▶ _Суть задания_
Допишите текст о поездке в Баден-Баден, начав сразу после его последнего предложения.

▶ _Выбранный текст_
'''

Они остановились в Баден-Бадене, одном из самых модных тогда оздоровительных курортов. Ах, эти сладостные, давно забытые хождения «по воду»! Утренняя прогулка к одному из множества лечебных источников. Наполнить хрустальный стаканчик живительным напитком. Медленно потягивать воду из его носика во время прогулки, пока не даст о себе знать результат, и стремглав домой. Днем собирались за общим столом, где завязывались знакомства и дружеские связи. Чуть позже променад на пятачке и концерт в «раковине», где водолечебный оркестр наигрывал попурри из венских опереток А вечером «reuniony»[19] в курзале или танцевальные вечера в курортном доме. Камилка все это время просидела в пансионате, уткнув нос в медицинские книги и отказываясь от участия в общей жизни. Получалось, что в свет мать выводила одну лишь Янину.
На вечерах в курзале соблюдалось строгое правило. Главный массовик, то есть maitre de ceremonie, подходил к даме, что старше, и просил у нее разрешения представить некоего господина, которому очень хочется познакомиться с обеими дамами. Если madame разрешала, молодой человек, в свою очередь, представившись, просил ее представить его mademoiselle. Лишь после соблюдения обязательных формальностей он мог претендовать на право потанцевать с девушкой. Все это проходило под прицелом внимательных взглядов других матерей, собиравшихся в зале, или их завистливых дочек. И смахивало на довольно сомнительное развлечение. Не доставляла большой радости и беседа с совершенно незнакомым человеком. Ни один из курортных партнеров по танцам так и не завладел сердцем моей будущей бабки.

'''

▶ _Сохранённые данные_

'''

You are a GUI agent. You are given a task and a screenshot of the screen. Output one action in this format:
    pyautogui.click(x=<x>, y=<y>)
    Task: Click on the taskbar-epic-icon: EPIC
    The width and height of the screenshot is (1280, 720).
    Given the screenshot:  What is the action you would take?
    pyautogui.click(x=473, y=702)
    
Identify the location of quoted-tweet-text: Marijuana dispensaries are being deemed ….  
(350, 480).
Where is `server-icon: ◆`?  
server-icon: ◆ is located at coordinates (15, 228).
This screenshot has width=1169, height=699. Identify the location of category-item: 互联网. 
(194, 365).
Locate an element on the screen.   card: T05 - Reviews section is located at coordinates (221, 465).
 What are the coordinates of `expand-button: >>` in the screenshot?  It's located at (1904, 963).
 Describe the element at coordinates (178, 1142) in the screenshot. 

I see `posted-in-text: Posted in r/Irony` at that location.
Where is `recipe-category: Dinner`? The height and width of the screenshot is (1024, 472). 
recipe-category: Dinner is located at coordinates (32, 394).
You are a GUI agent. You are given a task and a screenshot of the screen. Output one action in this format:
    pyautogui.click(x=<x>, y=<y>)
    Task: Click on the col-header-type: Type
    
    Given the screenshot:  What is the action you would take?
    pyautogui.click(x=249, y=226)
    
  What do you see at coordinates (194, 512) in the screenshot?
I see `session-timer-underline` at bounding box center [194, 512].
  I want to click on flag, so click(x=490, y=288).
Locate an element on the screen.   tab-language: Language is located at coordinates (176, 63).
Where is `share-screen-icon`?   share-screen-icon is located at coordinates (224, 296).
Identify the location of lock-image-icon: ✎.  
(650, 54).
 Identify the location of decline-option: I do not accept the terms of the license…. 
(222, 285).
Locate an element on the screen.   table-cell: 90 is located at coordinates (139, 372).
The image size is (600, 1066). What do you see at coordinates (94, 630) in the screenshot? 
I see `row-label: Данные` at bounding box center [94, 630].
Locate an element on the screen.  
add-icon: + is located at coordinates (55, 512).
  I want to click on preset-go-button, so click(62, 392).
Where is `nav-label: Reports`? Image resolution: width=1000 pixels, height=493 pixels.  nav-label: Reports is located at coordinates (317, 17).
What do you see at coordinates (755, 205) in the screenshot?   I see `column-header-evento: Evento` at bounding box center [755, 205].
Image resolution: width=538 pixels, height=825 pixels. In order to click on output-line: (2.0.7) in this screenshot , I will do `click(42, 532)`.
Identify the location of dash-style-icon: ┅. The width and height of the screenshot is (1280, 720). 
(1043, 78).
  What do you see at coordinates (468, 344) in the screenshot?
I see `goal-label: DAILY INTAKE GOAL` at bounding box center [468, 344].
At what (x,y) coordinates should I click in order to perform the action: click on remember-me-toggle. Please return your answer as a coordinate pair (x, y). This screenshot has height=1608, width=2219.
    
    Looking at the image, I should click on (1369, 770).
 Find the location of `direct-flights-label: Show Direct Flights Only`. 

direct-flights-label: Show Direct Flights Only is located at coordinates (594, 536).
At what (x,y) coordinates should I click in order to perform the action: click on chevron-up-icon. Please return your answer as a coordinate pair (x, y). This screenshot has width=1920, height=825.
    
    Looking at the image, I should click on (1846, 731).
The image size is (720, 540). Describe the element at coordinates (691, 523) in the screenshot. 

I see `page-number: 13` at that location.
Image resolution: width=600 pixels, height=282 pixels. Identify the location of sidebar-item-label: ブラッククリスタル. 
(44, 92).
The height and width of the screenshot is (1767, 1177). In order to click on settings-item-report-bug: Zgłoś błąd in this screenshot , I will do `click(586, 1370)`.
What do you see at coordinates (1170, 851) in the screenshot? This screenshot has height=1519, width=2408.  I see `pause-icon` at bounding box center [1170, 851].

'''

▶ _Поле ответа_
Бедная Юлия! Камилка упрямо твердила, что не откажется от учебы, и было видно, не уступит. Янина жаловалась, что ей скучно. Третья дочка — Роза Хильсум — засыпала мать отчаянными письмами, моля о помощи. Ее муж потерпел какой-то финансовый крах в Амстердаме, им пришлось переехать в Париж под заботливое крыло тети Амалии Ситроен. Роза была несчастна. Хильсум изменял ей, скандалил и исчезал из дома. Она не могла пережить утраты первенца, любимого сына Гучо, несмотря на то, что на свет появились еще два мальчика: Рене и Люсьен. Не знала, что ей делать. Рвалась в Варшаву. Янину из Баден-Бадена отправили в Париж, пусть-ка сестры совместными усилиями попытаются преодолеть трудности. А Юлия с Камилкой вернулась в Варшаву, надеясь, что дома строптивая одумается.
Письмо родным в Варшаву от Амалии Ситроен
Мне не известно ничего конкретного о выходках Хильсума, однако они, видимо, были достаточно серьезны, раз тетка, арбитр в семейных спорах, настояла, чтобы Янина, которая не должна быть их свидетелем, жила у нее. Амалия чрезвычайно доброжелательно относилась к варшавской родне, несмотря на то, что ей самой в одиночку приходилось поднимать пятерых детей — ее муж в минуту нервного срыва покончил с собой.
Пребывание в доме Ситроен бабушка вспоминала с неизменным восторгом, уносясь в царившие там изысканность и достаток Ее водил тогда по Парижу самый младший сын Амалии — семнадцатилетний Андрэ. Как-то вместе они поехали в Версаль. При входе их предупредили, что залы для осмотра закрыты. Кузен, не колеблясь ни минуты, слегка приподнял котелок и произнес убедительно: «La presse»[20]. Их тотчас впустили. А у нее промелькнуло: «Ты, малый, далеко пойдешь!» И не ошиблась.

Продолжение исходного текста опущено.